1. The utility model provides a powder metallurgy forming die hydrologic cycle cooling device, is including being used for carrying out the braced frame body (1) that supports mould (15), its characterized in that: a cooling assembly is arranged in the supporting frame body (1);

the cooling assembly comprises a water tank (2) arranged at the bottom of a supporting frame body (1), a supporting plate (3) used for supporting is arranged at the bottom of the water tank (2) and positioned at the top of an inner cavity of the supporting frame body (1), two cooling boxes (4) which are arranged in a hollow mode are respectively arranged at the bottom of the supporting plate (3) and positioned at two sides of a die (15), and a plurality of converging holes (5) with cross sections which are arranged in a conical mode are respectively formed in each cooling box (4);

the cooling device comprises a water tank (2), and is characterized in that a plurality of first guide pipes (6) are respectively arranged on two sides of the water tank (2), a plurality of second guide pipes (7) which respectively extend to corresponding cooling boxes (4) and are communicated with the cooling boxes (4) are arranged at the top of the water tank (2), third guide pipes (8) are respectively arranged on two sides of the cooling boxes (4), and guide holes (16) which are all arranged on a supporting frame body (1) are respectively arranged on one side of each third guide pipe (8).

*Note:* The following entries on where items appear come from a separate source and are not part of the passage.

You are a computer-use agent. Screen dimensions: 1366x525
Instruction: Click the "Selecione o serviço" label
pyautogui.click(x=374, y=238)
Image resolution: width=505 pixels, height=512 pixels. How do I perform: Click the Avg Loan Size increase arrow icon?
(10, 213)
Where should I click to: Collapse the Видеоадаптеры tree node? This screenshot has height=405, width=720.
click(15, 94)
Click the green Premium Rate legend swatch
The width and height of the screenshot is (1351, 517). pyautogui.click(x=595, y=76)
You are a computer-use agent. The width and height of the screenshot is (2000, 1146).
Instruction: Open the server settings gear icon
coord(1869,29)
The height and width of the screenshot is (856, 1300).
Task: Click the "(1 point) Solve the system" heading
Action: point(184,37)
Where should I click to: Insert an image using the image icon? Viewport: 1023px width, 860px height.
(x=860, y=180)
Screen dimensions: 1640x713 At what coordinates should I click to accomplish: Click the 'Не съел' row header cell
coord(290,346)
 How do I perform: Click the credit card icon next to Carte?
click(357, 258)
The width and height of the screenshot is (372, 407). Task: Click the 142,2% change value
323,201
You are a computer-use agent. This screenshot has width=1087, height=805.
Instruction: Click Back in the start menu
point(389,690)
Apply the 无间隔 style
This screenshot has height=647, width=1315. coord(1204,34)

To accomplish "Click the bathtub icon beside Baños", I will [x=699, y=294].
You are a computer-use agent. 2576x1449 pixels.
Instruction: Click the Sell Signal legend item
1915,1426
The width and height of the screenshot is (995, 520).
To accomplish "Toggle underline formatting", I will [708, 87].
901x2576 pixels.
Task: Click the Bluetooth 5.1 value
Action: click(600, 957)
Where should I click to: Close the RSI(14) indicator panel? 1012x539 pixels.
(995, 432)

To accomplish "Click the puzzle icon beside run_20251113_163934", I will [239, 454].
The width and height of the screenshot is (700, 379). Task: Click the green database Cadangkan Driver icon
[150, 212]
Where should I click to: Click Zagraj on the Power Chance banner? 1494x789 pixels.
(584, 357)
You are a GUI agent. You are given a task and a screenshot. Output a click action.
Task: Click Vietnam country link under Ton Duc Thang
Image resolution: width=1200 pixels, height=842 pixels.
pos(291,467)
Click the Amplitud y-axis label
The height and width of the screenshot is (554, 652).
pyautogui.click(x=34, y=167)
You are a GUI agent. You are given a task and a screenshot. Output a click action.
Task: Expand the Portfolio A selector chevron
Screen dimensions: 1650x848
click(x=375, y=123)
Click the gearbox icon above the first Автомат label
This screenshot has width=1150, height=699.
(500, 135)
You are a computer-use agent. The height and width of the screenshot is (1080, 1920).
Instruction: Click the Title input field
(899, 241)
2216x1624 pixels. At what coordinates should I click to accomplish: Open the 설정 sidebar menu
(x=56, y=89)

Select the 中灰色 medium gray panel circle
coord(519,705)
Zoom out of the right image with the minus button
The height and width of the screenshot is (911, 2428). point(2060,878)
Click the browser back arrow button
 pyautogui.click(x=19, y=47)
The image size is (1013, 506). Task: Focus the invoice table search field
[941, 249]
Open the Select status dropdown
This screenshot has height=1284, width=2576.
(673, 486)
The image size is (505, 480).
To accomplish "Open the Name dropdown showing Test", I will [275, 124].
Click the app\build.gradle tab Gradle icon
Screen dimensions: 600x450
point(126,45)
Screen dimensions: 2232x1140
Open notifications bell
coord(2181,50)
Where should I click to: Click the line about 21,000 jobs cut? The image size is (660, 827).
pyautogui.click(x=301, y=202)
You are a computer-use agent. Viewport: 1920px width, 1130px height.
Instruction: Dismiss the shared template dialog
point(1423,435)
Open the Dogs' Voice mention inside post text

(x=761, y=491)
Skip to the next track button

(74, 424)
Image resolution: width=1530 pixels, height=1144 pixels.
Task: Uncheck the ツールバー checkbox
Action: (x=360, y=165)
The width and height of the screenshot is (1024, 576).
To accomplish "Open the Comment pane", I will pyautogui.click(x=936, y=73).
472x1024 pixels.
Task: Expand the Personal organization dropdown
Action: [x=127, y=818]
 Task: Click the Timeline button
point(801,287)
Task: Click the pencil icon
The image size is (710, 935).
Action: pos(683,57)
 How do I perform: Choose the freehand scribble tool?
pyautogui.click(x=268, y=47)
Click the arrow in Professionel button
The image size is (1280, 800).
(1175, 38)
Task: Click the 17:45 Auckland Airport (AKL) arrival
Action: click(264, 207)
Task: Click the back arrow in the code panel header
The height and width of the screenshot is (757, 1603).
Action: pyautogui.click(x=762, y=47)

2. The water circulation cooling device for a powder metallurgy forming die according to claim 1, wherein: the cooling assembly further comprises a water pump (9) arranged on the water tank (2) and used for guiding flow.

3. The water circulation cooling device for a powder metallurgy forming die according to claim 1, wherein: a plurality of fin plates (10) are respectively arranged at the bottom of the supporting plate (3) and on one side of the two cooling boxes (4) in a stacked mode.

4. A powder metallurgy forming die water circulation cooling device according to claim 3, wherein: the fin plates (10) are respectively sleeved outside the corresponding first guide pipes (6), and a cavity is formed between each two adjacent fin plates (10).

5. The water circulation cooling device for a powder metallurgy forming die according to claim 4, wherein: the two ends of the supporting frame body (1) are respectively provided with a fan (11) positioned at one side of the corresponding fin plate (10).

6. The water circulation cooling device for a powder metallurgy forming die according to claim 1, wherein: the top of backup pad (3) is provided with bracing piece (12), the top of bracing piece (12) is provided with diaphragm (13).

7. The water circulation cooling device for a powder metallurgy forming die according to claim 6, wherein: the top of diaphragm (13) is provided with hydraulic stem (14), the output of hydraulic stem (14) runs through diaphragm (13) and is connected with mould (15).